• **WORK ITEM**
A word-for-word restatement of the full listing is required.

• **SOURCE DATA**
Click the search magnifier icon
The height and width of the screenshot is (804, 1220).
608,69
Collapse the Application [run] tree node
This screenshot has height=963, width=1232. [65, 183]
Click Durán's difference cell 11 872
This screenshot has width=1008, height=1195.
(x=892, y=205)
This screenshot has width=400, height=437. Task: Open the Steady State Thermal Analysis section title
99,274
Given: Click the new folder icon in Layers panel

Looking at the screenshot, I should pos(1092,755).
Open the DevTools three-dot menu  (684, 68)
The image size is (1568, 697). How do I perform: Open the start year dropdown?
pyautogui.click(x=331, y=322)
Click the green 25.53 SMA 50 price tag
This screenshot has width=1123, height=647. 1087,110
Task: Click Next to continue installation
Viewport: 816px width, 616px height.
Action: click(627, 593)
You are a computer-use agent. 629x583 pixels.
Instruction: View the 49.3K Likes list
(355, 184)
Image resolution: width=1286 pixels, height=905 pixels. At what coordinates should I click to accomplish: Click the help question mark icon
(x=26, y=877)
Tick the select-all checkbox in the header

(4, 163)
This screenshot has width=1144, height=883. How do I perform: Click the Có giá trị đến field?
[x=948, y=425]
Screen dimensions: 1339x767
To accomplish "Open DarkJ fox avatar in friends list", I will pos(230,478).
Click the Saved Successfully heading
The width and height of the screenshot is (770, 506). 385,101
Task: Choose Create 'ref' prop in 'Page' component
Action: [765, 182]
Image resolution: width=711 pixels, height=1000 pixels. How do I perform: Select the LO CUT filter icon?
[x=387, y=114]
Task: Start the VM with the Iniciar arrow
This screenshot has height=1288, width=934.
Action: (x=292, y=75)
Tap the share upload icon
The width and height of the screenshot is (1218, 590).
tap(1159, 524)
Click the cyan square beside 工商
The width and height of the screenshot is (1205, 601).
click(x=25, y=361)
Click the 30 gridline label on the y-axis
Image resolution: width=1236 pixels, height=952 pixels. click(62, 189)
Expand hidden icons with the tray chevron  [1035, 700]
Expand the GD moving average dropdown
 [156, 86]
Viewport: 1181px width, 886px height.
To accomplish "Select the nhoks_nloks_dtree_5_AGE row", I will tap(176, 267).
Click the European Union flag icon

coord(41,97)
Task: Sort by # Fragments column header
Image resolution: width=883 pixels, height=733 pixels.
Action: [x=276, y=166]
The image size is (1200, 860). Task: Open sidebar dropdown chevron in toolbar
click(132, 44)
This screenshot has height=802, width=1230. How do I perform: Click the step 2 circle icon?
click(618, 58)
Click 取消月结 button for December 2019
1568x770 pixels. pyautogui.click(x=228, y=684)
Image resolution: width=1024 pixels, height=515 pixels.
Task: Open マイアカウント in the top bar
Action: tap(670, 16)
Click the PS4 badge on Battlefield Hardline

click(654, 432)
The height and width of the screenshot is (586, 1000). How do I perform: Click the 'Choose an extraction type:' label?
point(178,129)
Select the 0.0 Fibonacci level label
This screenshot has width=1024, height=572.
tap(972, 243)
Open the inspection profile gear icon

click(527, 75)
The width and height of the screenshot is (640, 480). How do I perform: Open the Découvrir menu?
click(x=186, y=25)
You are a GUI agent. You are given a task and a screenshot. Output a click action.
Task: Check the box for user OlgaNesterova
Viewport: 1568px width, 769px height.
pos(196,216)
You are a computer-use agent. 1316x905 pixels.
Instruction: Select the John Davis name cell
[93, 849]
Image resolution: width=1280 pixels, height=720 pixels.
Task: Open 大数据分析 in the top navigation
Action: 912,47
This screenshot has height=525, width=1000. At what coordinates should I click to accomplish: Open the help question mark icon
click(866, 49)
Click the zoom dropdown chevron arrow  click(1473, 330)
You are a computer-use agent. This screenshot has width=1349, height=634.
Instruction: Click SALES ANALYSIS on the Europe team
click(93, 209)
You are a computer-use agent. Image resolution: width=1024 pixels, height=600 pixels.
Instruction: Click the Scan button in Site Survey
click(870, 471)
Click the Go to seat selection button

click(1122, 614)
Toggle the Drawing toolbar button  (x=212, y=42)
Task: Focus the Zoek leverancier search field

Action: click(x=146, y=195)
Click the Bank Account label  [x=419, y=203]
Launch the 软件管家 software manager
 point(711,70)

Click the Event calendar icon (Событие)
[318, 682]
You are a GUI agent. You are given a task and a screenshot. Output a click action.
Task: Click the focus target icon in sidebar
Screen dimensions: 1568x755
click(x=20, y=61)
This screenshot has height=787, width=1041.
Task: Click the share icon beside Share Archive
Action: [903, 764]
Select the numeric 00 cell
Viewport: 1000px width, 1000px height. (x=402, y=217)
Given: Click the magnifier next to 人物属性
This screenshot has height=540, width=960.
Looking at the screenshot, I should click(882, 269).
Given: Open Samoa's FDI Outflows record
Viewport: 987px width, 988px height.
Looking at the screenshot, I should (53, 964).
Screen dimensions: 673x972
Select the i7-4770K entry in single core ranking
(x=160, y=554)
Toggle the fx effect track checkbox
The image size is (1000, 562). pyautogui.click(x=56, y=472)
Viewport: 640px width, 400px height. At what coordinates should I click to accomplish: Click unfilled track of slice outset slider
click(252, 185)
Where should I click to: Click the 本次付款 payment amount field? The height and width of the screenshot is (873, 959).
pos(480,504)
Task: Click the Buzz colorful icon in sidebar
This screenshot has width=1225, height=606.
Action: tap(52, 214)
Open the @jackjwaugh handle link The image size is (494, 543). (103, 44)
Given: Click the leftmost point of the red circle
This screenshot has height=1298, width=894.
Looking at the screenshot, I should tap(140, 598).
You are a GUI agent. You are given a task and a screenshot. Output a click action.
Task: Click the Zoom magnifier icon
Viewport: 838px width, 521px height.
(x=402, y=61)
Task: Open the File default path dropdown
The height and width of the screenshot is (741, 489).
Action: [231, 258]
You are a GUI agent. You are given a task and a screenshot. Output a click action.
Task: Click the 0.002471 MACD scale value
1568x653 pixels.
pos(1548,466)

• **RESULT OF THE TASK**
Click the search magnifier icon
The height and width of the screenshot is (804, 1220).
608,69
Collapse the Application [run] tree node
This screenshot has height=963, width=1232. [65, 183]
Click Durán's difference cell 11 872
This screenshot has width=1008, height=1195.
(x=892, y=205)
This screenshot has width=400, height=437. Task: Open the Steady State Thermal Analysis section title
99,274
Given: Click the new folder icon in Layers panel

Looking at the screenshot, I should pos(1092,755).
Open the DevTools three-dot menu  (684, 68)
The image size is (1568, 697). How do I perform: Open the start year dropdown?
pyautogui.click(x=331, y=322)
Click the green 25.53 SMA 50 price tag
This screenshot has width=1123, height=647. 1087,110
Task: Click Next to continue installation
Viewport: 816px width, 616px height.
Action: click(627, 593)
You are a computer-use agent. 629x583 pixels.
Instruction: View the 49.3K Likes list
(355, 184)
Image resolution: width=1286 pixels, height=905 pixels. At what coordinates should I click to accomplish: Click the help question mark icon
(x=26, y=877)
Tick the select-all checkbox in the header

(4, 163)
This screenshot has width=1144, height=883. How do I perform: Click the Có giá trị đến field?
[x=948, y=425]
Screen dimensions: 1339x767
To accomplish "Open DarkJ fox avatar in friends list", I will pos(230,478).
Click the Saved Successfully heading
The width and height of the screenshot is (770, 506). 385,101
Task: Choose Create 'ref' prop in 'Page' component
Action: [765, 182]
Image resolution: width=711 pixels, height=1000 pixels. How do I perform: Select the LO CUT filter icon?
[x=387, y=114]
Task: Start the VM with the Iniciar arrow
This screenshot has height=1288, width=934.
Action: (x=292, y=75)
Tap the share upload icon
The width and height of the screenshot is (1218, 590).
tap(1159, 524)
Click the cyan square beside 工商
The width and height of the screenshot is (1205, 601).
click(x=25, y=361)
Click the 30 gridline label on the y-axis
Image resolution: width=1236 pixels, height=952 pixels. click(62, 189)
Expand hidden icons with the tray chevron  [1035, 700]
Expand the GD moving average dropdown
 [156, 86]
Viewport: 1181px width, 886px height.
To accomplish "Select the nhoks_nloks_dtree_5_AGE row", I will tap(176, 267).
Click the European Union flag icon

coord(41,97)
Task: Sort by # Fragments column header
Image resolution: width=883 pixels, height=733 pixels.
Action: [x=276, y=166]
The image size is (1200, 860). Task: Open sidebar dropdown chevron in toolbar
click(132, 44)
This screenshot has height=802, width=1230. How do I perform: Click the step 2 circle icon?
click(618, 58)
Click 取消月结 button for December 2019
1568x770 pixels. pyautogui.click(x=228, y=684)
Image resolution: width=1024 pixels, height=515 pixels.
Task: Open マイアカウント in the top bar
Action: tap(670, 16)
Click the PS4 badge on Battlefield Hardline

click(654, 432)
The height and width of the screenshot is (586, 1000). How do I perform: Click the 'Choose an extraction type:' label?
point(178,129)
Select the 0.0 Fibonacci level label
This screenshot has width=1024, height=572.
tap(972, 243)
Open the inspection profile gear icon

click(527, 75)
The width and height of the screenshot is (640, 480). How do I perform: Open the Découvrir menu?
click(x=186, y=25)
You are a GUI agent. You are given a task and a screenshot. Output a click action.
Task: Check the box for user OlgaNesterova
Viewport: 1568px width, 769px height.
pos(196,216)
You are a computer-use agent. 1316x905 pixels.
Instruction: Select the John Davis name cell
[93, 849]
Image resolution: width=1280 pixels, height=720 pixels.
Task: Open 大数据分析 in the top navigation
Action: 912,47
This screenshot has height=525, width=1000. At what coordinates should I click to accomplish: Open the help question mark icon
click(866, 49)
Click the zoom dropdown chevron arrow  click(1473, 330)
You are a computer-use agent. This screenshot has width=1349, height=634.
Instruction: Click SALES ANALYSIS on the Europe team
click(93, 209)
You are a computer-use agent. Image resolution: width=1024 pixels, height=600 pixels.
Instruction: Click the Scan button in Site Survey
click(870, 471)
Click the Go to seat selection button

click(1122, 614)
Toggle the Drawing toolbar button  (x=212, y=42)
Task: Focus the Zoek leverancier search field

Action: click(x=146, y=195)
Click the Bank Account label  [x=419, y=203]
Launch the 软件管家 software manager
 point(711,70)

Click the Event calendar icon (Событие)
[318, 682]
You are a GUI agent. You are given a task and a screenshot. Output a click action.
Task: Click the focus target icon in sidebar
Screen dimensions: 1568x755
click(x=20, y=61)
This screenshot has height=787, width=1041.
Task: Click the share icon beside Share Archive
Action: [903, 764]
Select the numeric 00 cell
Viewport: 1000px width, 1000px height. (x=402, y=217)
Given: Click the magnifier next to 人物属性
This screenshot has height=540, width=960.
Looking at the screenshot, I should click(882, 269).
Given: Open Samoa's FDI Outflows record
Viewport: 987px width, 988px height.
Looking at the screenshot, I should (53, 964).
Screen dimensions: 673x972
Select the i7-4770K entry in single core ranking
(x=160, y=554)
Toggle the fx effect track checkbox
The image size is (1000, 562). pyautogui.click(x=56, y=472)
Viewport: 640px width, 400px height. At what coordinates should I click to accomplish: Click unfilled track of slice outset slider
click(252, 185)
Where should I click to: Click the 本次付款 payment amount field? The height and width of the screenshot is (873, 959).
pos(480,504)
Task: Click the Buzz colorful icon in sidebar
This screenshot has width=1225, height=606.
Action: tap(52, 214)
Open the @jackjwaugh handle link The image size is (494, 543). (103, 44)
Given: Click the leftmost point of the red circle
This screenshot has height=1298, width=894.
Looking at the screenshot, I should tap(140, 598).
You are a GUI agent. You are given a task and a screenshot. Output a click action.
Task: Click the Zoom magnifier icon
Viewport: 838px width, 521px height.
(x=402, y=61)
Task: Open the File default path dropdown
The height and width of the screenshot is (741, 489).
Action: [231, 258]
You are a GUI agent. You are given a task and a screenshot. Output a click action.
Task: Click the 0.002471 MACD scale value
1568x653 pixels.
pos(1548,466)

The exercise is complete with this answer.